A single number is expected: the count of lines in the records below that contain "will".

Stored items:
*** Begin section ***
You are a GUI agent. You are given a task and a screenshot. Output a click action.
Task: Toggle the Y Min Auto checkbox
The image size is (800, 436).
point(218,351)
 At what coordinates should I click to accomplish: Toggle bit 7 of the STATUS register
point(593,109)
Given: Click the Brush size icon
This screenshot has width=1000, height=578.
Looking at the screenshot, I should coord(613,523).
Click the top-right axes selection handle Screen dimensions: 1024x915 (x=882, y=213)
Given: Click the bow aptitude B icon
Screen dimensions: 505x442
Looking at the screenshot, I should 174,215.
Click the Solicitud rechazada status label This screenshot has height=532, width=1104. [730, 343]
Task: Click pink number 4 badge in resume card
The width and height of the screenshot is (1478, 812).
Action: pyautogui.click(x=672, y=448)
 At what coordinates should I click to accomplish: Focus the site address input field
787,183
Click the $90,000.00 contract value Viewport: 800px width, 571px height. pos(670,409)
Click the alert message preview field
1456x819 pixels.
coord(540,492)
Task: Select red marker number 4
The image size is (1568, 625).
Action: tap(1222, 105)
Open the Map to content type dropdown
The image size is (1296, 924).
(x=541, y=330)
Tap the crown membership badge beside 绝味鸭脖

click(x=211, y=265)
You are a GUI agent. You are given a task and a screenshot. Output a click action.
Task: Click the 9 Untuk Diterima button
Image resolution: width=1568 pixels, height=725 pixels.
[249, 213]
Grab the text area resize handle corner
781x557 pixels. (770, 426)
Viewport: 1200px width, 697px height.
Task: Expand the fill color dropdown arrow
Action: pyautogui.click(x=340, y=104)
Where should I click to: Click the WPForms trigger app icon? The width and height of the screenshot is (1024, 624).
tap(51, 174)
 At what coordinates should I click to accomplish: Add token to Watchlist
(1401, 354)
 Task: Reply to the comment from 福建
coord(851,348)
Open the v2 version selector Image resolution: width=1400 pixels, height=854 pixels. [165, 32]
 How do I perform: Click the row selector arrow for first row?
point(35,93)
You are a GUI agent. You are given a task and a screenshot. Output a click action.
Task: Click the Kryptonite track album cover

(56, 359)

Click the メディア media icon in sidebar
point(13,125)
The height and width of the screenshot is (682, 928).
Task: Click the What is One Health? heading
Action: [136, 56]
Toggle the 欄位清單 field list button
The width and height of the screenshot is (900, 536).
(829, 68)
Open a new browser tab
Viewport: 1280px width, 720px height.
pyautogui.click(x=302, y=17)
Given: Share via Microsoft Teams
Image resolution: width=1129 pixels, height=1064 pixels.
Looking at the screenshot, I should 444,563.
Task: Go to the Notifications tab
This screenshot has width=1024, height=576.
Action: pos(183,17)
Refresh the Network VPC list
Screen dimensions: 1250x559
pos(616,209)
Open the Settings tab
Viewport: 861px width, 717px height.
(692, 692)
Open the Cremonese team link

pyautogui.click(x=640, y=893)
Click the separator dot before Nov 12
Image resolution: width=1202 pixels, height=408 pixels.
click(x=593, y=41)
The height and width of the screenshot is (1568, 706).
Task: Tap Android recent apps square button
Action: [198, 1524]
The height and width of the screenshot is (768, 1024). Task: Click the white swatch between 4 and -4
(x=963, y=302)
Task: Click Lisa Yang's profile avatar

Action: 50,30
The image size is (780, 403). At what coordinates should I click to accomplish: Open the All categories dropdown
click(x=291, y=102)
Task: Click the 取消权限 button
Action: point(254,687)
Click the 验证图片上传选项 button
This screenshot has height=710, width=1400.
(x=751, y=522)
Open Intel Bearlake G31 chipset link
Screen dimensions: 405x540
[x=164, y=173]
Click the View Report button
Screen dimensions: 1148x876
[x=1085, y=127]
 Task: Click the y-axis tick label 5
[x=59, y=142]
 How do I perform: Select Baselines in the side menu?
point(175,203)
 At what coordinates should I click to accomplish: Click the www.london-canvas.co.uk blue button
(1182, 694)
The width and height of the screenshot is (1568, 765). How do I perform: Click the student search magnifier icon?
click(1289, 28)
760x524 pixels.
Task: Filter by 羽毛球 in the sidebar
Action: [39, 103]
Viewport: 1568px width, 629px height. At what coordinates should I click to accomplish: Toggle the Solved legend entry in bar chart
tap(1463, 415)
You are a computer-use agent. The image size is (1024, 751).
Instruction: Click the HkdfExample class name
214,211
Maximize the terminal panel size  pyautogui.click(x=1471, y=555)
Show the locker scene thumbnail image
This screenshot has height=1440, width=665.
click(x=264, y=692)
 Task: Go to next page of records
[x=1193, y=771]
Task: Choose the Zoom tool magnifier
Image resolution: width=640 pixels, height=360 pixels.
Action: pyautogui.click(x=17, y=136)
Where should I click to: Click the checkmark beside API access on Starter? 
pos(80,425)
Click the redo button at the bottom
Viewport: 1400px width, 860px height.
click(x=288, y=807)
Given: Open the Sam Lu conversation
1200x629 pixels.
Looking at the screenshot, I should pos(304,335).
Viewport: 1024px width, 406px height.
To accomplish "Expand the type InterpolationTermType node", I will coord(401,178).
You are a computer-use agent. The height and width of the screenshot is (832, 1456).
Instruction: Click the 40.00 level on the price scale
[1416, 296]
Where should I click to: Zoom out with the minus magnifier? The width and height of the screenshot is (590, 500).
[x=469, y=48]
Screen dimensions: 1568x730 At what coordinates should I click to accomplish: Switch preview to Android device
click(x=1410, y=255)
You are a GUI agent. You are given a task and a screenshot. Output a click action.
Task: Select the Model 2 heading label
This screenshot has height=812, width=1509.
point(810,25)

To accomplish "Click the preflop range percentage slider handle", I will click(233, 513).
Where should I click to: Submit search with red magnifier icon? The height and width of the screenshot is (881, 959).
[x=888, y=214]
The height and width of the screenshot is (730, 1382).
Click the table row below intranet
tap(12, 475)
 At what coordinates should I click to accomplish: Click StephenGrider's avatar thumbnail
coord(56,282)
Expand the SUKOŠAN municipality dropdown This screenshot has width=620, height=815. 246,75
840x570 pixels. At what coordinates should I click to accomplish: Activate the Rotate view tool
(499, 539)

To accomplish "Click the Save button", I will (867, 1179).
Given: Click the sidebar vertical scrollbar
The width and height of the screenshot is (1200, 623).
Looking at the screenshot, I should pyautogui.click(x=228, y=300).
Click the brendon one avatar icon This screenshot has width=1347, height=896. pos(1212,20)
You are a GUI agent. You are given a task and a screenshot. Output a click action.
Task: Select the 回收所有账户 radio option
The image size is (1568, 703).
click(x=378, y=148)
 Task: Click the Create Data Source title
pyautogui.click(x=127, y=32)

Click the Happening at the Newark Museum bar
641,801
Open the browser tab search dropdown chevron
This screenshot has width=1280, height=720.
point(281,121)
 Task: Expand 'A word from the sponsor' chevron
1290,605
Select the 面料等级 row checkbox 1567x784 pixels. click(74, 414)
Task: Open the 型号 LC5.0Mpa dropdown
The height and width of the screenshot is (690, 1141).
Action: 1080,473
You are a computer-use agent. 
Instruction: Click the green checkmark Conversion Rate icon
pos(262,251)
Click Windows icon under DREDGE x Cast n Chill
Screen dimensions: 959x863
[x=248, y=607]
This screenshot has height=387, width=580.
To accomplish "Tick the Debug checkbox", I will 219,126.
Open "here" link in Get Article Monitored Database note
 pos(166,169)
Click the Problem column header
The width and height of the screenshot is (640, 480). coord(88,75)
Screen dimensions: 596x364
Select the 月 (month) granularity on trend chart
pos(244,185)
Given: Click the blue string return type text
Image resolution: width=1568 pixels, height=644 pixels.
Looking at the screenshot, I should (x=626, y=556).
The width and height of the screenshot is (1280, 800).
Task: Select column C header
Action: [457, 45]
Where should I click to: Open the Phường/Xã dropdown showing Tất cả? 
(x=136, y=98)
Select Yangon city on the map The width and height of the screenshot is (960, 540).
*** End section ***
Your solution => 4